Irish TDs have been negotiating a proposal to ban local bookmakers from allowing players to place bets on so-called “lottery-type games”. According to claims, such games could drain about €110 million every year from the Good Causes funded by the National Lottery.
Reportedly, the number of people, who prefer playing these “lottery experience” type games in retail bookmakers’ shops and online, has been on the rise over the last few years. This has been the reason why some Oireachtas Justice Committee TDs, where the new gambling legislation has been for debate, are lobbying for a ban to be imposed on the lottery.
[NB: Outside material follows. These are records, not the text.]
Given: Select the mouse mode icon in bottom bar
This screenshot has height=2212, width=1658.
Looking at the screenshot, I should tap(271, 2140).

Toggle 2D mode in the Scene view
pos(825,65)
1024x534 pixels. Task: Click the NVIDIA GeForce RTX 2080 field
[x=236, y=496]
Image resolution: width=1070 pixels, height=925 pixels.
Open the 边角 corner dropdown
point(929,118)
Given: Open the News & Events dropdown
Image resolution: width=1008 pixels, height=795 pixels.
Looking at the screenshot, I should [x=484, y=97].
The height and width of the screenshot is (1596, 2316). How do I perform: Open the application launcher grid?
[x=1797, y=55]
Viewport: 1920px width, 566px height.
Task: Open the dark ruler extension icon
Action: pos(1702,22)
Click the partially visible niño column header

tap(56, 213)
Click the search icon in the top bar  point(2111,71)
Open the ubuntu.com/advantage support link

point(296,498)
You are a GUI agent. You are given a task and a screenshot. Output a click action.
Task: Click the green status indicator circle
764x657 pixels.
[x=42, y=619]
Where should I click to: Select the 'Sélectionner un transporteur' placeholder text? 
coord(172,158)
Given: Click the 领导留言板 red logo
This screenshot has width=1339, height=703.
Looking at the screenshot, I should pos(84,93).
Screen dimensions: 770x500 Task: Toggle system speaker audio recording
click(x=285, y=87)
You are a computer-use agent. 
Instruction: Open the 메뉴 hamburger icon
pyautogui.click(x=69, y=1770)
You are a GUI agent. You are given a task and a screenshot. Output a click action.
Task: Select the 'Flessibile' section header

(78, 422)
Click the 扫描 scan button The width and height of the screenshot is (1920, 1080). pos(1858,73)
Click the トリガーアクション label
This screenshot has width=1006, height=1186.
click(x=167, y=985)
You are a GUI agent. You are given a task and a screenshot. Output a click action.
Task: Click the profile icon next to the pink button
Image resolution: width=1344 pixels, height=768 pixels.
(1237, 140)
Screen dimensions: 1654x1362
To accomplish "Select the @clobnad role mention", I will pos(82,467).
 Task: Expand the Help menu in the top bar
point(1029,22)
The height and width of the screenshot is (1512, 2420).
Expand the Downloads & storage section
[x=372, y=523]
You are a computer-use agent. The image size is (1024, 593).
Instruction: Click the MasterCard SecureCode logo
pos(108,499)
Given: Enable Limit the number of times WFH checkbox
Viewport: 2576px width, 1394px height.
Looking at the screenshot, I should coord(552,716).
One of the advocates for the change, Sinn Féin TD Donnchdh Ó Laoghaire, presented the required that a chance is brought to the new Gaming and Lotteries Bill. He claimed that an amount of approximately €110 million on an annual basis is lost to good causes because of people who do not play the National Lottery and prefer lottery type experience games.
He further explained that betting on such games is illegal in most European countries. At the time when he tabled the discussion, he shared his hope that the issue would move on and eventually come to some kind of consensus.
About €400 Million Are Currently Spent on Lottery-Type Experience Games
For the time being, the National Lottery has estimated that €400 million are being spent on so-called “lottery experience” games outside of the official lottery games available. If the amount was spent on the National Lottery standard offering, €110 million would go to good causes in different areas of local community development, such as heritage and culture, recreation and sport, the natural environment, welfare and amenities, etc.
As reported by RTE, a submission from the National Lottery shows that for every euro which players spend on its services, 57 cents is paid out in prizes, 28 cents is contributed to good causes, 9 cents is paid out for administration and taxes, and 6 cents is received by retailers. Currently, Good Causes receive 28% of spending on the National Lottery games.
As the TD who tabled the proposal to the Committee explained, the largest beneficiaries of the National Lottery are communities, voluntary and charity organisations, as well as ordinary sporting clubs.
Irish Bookmakers’ Association Say Their Services are Different from the Ones of the National Lottery
Lottery-type betting is estimated to be currently accounting for 10% of the turnover of Irish betting shops and 5% of betting turnover generated online in Ireland. The betting industry, on its turn, opposes the moves of Irish TDs aimed at banning lottery type experience games.
The head of the Irish Bookmakers’ Association, Sharon Byrne, said in a statement to RTE that the amendment would only serve as an extension to the monopoly imposed via misplaced legislation. Ms Byrne further noted that their product is quite different from the one provided by the National Lottery and has been offered for two decades and a half.
She further explained that the Gambling Awareness Trust and the Dunlewey Centre are being funded by members of the Bookmakers’ Association in addition to the amount of almost €100 million which is paid as betting duty every year and is used by the Irish Government to fund various things, including the country’s horse and greyhound industries.